The Temple of Doom, meanwhile, had considerable jitter, flare and quality
discrepancies. "We processed that through our entire system to reduce the
granularity, reduce the flare, sharpen the image, get rid of the dirt, of
course. . .and it's absolutely seamless now." And in The Last Crusade, there was
a blue matte outline around Harrison Ford and Sean Connery when they jumped from
the Nazi zeppelin into a biplane. "In no time we had it gone. . .we just removed
the blue fringes." Lowry, who worked on image processing for NASA's Apollo moon
pictures back in 1971, says the Indiana Jones images are now pristine. "They are
probably looking better than anybody's ever seen them," he boasts, revealing
that he is not only a technical expert, but a true fan. "Raiders, I can watch
that movie over and over and over and every time I look at it I find something
else." One important bit of news for diehard followers: unlike the restorations
performed on Lucas' Star Wars and Spielberg's E.T. re-releases, there has been
no CGI enhancement of the original special effects nor any director's cut scenes
inserted. The three films are exactly as fans remember them in theatres or
earlier VHS editions.
Paramount has packaged the trilogy in the same manner as The Godfather movies -
each film stands alone on its own disc, while a fourth disc contains all the
background extras, three hours' worth, including onset home movies, a variety of
making-of documentaries, trailers and all-new cast and crew interviews.

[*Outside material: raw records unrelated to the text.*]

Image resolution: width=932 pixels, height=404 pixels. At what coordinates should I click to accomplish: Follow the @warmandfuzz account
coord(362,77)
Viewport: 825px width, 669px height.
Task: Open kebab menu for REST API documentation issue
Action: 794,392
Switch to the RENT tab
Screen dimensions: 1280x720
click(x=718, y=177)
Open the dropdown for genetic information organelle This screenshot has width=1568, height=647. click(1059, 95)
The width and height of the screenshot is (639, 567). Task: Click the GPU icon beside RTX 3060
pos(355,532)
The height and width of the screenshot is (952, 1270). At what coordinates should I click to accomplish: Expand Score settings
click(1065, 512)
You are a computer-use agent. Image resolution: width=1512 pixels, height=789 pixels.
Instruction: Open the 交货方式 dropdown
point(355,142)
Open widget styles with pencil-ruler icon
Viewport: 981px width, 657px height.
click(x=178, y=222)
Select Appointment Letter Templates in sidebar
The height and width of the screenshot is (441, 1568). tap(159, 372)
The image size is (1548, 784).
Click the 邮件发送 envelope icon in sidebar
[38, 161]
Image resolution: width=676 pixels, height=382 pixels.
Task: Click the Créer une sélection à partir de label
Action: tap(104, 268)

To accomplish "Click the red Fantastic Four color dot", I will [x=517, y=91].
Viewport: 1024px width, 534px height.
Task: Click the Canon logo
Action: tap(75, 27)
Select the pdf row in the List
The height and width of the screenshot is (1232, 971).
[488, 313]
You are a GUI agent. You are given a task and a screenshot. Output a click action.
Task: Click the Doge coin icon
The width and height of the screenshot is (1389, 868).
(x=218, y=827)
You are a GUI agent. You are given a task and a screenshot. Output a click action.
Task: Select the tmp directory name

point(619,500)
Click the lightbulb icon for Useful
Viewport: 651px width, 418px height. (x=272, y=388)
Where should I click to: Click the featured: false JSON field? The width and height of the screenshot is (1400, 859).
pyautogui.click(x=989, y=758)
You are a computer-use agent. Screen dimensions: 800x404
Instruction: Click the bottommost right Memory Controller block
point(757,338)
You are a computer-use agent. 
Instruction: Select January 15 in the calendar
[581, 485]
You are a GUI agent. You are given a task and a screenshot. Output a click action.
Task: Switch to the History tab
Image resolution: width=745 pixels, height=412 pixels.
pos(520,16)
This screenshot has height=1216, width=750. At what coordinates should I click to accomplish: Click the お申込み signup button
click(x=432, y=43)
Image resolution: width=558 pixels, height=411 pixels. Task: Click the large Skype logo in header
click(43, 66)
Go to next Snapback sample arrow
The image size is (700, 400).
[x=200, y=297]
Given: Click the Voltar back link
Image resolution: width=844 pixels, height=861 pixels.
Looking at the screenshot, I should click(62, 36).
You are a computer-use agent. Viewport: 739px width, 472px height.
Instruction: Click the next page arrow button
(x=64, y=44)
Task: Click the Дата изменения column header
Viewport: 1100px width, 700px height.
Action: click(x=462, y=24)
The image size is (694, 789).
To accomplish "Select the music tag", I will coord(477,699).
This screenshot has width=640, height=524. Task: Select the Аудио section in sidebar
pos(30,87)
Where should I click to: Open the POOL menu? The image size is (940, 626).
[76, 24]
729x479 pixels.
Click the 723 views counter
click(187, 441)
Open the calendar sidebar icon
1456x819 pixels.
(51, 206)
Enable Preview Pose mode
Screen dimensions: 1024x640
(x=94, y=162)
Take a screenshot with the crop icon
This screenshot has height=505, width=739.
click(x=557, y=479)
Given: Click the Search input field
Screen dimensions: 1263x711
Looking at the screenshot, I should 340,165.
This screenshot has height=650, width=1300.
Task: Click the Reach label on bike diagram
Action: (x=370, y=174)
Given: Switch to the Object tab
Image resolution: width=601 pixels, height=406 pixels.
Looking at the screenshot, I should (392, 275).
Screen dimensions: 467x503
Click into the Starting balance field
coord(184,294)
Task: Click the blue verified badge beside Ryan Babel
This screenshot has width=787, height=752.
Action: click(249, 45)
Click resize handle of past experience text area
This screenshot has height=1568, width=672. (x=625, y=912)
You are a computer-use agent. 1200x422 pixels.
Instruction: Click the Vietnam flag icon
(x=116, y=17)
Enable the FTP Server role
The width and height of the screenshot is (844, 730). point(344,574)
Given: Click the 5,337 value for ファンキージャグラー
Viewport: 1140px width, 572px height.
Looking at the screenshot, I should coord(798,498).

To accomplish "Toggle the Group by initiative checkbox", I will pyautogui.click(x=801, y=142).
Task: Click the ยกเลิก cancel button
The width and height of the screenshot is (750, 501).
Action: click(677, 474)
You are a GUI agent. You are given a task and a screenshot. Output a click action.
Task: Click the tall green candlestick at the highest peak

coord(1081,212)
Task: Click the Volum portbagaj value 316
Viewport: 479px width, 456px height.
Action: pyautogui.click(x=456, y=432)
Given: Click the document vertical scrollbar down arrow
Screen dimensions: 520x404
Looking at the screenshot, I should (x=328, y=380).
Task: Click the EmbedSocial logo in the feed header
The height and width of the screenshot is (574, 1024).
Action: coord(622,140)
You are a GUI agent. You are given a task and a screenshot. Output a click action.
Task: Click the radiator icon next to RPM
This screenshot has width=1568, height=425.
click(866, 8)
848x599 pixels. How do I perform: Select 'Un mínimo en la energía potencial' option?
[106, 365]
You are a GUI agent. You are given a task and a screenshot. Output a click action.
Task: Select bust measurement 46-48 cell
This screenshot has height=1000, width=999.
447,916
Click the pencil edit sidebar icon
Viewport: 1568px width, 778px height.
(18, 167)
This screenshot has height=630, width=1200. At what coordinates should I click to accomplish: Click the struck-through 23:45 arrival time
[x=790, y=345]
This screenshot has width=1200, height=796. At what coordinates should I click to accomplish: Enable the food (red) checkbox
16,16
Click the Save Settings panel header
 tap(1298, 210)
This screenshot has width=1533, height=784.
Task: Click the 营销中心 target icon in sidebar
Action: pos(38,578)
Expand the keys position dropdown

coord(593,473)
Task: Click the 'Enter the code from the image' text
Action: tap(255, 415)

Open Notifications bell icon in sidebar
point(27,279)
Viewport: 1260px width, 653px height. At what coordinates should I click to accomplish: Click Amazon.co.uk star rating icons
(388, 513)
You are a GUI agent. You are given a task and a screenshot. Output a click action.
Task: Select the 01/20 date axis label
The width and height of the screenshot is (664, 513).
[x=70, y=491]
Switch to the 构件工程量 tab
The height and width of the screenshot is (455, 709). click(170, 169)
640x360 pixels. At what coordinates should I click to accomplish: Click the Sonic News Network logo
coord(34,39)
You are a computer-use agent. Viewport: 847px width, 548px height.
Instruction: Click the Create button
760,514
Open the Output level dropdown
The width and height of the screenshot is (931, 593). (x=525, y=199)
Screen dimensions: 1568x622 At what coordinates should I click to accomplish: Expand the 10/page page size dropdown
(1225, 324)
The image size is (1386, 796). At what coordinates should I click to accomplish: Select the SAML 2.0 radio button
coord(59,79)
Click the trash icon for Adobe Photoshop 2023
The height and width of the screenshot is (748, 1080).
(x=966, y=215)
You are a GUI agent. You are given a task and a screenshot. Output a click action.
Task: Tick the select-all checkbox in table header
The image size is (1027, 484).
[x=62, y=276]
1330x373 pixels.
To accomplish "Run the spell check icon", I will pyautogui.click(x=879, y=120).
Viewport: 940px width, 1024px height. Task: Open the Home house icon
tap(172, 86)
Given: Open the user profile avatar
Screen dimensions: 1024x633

A particularly fascinating item is Tom Selleck's much-talked-about but
never-before-seen screen test as Indiana. Not bad but today anyone but Harrison
Ford in the role is unthinkable. So what was it about these action films that
makes them so durable and beloved? John Rhys-Davies, the ebullient, lusty-voiced
Welsh actor who played Indy's pal Sallah in the first and third films, suggests
it's quite simply bang for the buck, noting there's huge entertainment value in
almost every frame. "The secret of making a successful movie is quite simple:
give the audience $50 worth of entertainment for every 10 bucks they spend at
the box office. "You have to imaginatively and creatively entertain and delight
and please them." On the DVD extras, Lucas is heard saying he wanted to shoot
the films "quick and dirty" much like the low-budget Saturday-matinee
cliff-hanger serials they were emulating. But of course the films don't look
that way at all. Rhys-Davies explains it was never their intention to make them
cheesy-looking, but that the shoot was going to be quick, without the 60 or 70
takes that Spielberg often went for in his films to get scenes just right.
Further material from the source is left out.